GIVEN INFORMATION ::
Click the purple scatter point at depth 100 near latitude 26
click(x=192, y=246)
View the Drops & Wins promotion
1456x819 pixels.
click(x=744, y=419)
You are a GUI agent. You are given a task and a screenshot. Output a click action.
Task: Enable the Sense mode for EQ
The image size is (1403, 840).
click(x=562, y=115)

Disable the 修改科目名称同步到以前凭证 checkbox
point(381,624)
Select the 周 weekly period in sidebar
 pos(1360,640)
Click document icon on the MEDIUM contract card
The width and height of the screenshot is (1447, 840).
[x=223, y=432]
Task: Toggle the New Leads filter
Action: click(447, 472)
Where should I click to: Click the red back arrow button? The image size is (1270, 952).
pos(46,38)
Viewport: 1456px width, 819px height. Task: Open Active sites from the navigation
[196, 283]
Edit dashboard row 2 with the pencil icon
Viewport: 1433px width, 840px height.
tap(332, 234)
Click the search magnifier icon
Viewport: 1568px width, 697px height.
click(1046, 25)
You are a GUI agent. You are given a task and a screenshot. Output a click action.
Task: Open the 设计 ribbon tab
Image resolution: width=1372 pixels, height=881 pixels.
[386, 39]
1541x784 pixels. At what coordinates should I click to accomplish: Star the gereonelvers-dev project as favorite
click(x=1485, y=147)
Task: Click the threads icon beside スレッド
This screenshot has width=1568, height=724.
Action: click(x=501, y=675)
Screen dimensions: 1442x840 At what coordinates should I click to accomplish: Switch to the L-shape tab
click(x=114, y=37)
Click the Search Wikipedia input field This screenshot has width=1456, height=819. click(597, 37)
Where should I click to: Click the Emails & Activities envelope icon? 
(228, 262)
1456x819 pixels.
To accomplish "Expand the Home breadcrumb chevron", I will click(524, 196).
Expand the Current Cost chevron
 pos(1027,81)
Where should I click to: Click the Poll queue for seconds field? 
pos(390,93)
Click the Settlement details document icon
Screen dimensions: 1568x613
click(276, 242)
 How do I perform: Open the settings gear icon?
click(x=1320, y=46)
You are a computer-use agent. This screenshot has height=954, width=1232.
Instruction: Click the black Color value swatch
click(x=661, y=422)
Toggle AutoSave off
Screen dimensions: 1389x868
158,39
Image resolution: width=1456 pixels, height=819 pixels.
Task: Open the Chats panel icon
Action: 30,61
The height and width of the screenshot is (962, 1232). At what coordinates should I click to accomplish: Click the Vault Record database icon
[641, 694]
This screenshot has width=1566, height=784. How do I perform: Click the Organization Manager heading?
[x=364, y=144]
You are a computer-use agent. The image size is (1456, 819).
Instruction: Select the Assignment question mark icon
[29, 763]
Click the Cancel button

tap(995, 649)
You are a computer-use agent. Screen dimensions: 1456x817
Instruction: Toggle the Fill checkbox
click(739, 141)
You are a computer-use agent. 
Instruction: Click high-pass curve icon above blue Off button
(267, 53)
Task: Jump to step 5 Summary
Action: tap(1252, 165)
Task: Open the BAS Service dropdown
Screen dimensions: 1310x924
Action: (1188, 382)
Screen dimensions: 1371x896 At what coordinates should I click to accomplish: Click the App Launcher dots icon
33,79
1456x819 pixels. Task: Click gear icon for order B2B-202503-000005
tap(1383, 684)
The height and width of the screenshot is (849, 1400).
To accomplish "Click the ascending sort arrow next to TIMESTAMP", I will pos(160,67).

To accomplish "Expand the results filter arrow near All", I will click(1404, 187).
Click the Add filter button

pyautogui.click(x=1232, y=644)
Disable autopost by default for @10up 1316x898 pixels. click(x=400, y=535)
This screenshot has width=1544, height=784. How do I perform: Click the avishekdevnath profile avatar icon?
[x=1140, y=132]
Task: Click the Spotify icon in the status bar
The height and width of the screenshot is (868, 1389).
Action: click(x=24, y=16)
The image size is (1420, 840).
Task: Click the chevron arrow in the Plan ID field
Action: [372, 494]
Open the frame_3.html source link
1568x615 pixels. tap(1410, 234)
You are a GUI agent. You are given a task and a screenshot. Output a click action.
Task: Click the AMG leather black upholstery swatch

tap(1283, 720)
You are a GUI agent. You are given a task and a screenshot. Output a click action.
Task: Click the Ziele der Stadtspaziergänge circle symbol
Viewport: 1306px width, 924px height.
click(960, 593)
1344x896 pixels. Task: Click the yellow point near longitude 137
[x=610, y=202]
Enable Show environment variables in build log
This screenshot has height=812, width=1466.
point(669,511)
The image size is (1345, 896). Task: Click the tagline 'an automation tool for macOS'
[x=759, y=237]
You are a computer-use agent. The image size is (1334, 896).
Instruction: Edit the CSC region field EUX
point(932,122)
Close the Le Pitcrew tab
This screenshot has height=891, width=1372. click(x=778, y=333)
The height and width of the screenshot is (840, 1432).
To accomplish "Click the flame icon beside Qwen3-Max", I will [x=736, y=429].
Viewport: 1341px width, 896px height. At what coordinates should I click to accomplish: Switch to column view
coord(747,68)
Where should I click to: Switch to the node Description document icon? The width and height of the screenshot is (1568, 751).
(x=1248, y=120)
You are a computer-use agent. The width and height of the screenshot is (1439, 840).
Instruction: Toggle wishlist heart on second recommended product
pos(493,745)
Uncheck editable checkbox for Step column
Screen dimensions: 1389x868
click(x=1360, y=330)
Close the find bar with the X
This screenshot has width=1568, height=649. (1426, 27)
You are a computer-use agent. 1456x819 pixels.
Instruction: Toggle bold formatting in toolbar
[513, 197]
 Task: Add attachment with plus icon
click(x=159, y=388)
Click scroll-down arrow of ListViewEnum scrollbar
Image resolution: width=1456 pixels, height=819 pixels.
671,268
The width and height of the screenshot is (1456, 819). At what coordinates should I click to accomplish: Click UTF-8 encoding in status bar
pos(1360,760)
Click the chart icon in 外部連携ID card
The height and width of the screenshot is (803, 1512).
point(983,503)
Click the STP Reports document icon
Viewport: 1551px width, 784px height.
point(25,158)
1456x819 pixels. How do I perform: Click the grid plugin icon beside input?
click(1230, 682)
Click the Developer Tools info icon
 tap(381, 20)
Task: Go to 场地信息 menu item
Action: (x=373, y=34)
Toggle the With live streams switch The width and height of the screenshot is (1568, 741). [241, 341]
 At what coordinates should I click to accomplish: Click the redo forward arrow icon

WHAT YOU NEED TO DO ::
Please print exactly the lines from the one containing "Instruction: Toggle bold" through the last line of the material.

EXERCISE RESULT ::
Instruction: Toggle bold formatting in toolbar
[513, 197]
 Task: Add attachment with plus icon
click(x=159, y=388)
Click scroll-down arrow of ListViewEnum scrollbar
Image resolution: width=1456 pixels, height=819 pixels.
671,268
The width and height of the screenshot is (1456, 819). At what coordinates should I click to accomplish: Click UTF-8 encoding in status bar
pos(1360,760)
Click the chart icon in 外部連携ID card
The height and width of the screenshot is (803, 1512).
point(983,503)
Click the STP Reports document icon
Viewport: 1551px width, 784px height.
point(25,158)
1456x819 pixels. How do I perform: Click the grid plugin icon beside input?
click(1230, 682)
Click the Developer Tools info icon
 tap(381, 20)
Task: Go to 场地信息 menu item
Action: (x=373, y=34)
Toggle the With live streams switch The width and height of the screenshot is (1568, 741). [241, 341]
 At what coordinates should I click to accomplish: Click the redo forward arrow icon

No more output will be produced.